Question

The radii of two circles are $$ 25 \mathrm{cm} $$ and $$ 18 \mathrm{cm} $$. Find the radius of the circle which has a circumference equal to the sum of circumferences of these two circles.

Answer

**step1** Understanding the Problem

The problem asks us to find the radius of a new circle. This new circle has a circumference that is exactly the sum of the circumferences of two other circles. We are given the radii of these two original circles.

**step2** Identifying Given Information

The radius of the first circle is given as $$ 25 \mathrm{cm} $$.
The radius of the second circle is given as $$ 18 \mathrm{cm} $$.

**step3** Recalling the Circumference Formula

The circumference of any circle is calculated by multiplying $$ 2 $$, the mathematical constant pi ($$ \pi $$), and the circle's radius ($$ r $$). The formula for circumference is $$ C = 2 \times \pi \times r $$.

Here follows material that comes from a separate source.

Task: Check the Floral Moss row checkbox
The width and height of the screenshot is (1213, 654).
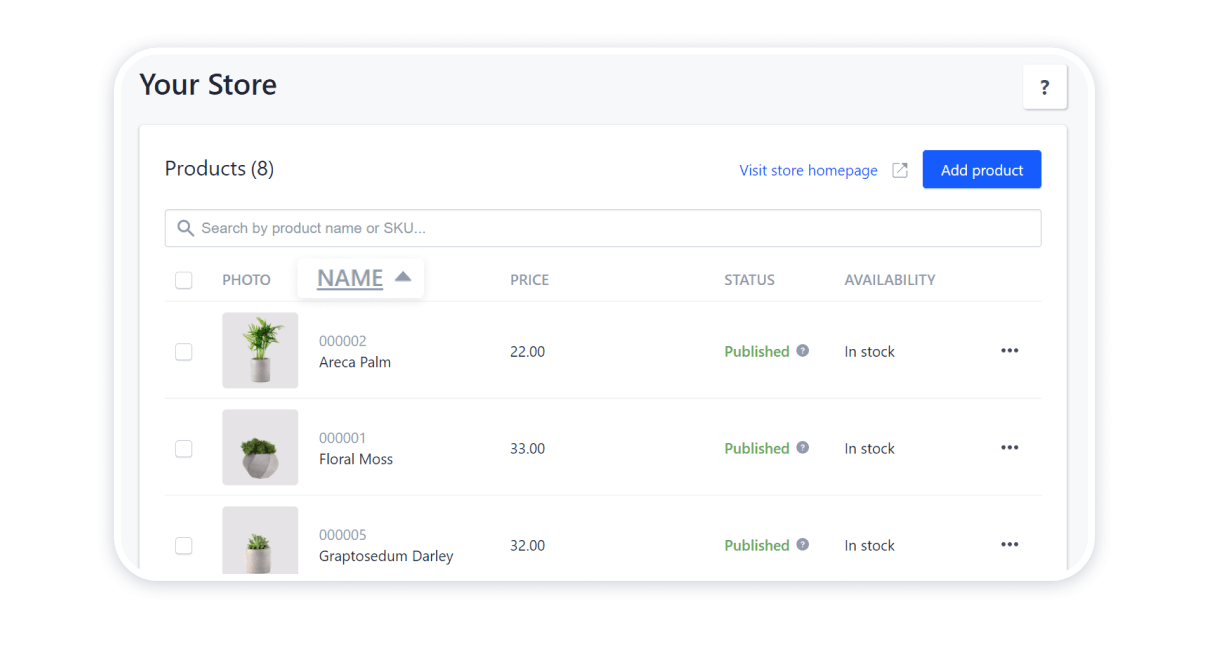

**step4** Calculating Circumferences of the Two Circles

For the first circle, with a radius of $$ 25 \mathrm{cm} $$:
Its circumference, let's call it $$ C_1 $$, is $$ C_1 = 2 \times \pi \times 25 \mathrm{cm} $$.
For the second circle, with a radius of $$ 18 \mathrm{cm} $$:
Its circumference, let's call it $$ C_2 $$, is $$ C_2 = 2 \times \pi \times 18 \mathrm{cm} $$.

**step5** Finding the Sum of the Circumferences

The new circle's circumference, let's call it $$ C_{\text{new}} $$, is the total of $$ C_1 $$ and $$ C_2 $$.
$$ C_{\text{new}} = C_1 + C_2 $$
Substitute the expressions for $$ C_1 $$ and $$ C_2 $$:
$$ C_{\text{new}} = (2 \times \pi \times 25) + (2 \times \pi \times 18) $$
Notice that both parts of the sum have $$ 2 \times \pi $$. This means we are adding "2 times pi groups" of 25 and "2 times pi groups" of 18. This is the same as having "2 times pi groups" of the sum of 25 and 18.
So, we can combine the radii:
First, add the two given radii:
$$ 25 + 18 = 43 $$
Therefore, the sum of the circumferences is $$ C_{\text{new}} = 2 \times \pi \times 43 \mathrm{cm} $$.

**step6** Determining the Radius of the New Circle

We know that the circumference of any circle is $$ 2 \times \pi \times \text{its radius} $$.
From the previous step, we found that the circumference of the new circle is $$ 2 \times \pi \times 43 \mathrm{cm} $$.
By comparing these two expressions, it is clear that the radius of the new circle must be the value that is multiplied by $$ 2 \times \pi $$.
Thus, the radius of the new circle is $$ 43 \mathrm{cm} $$.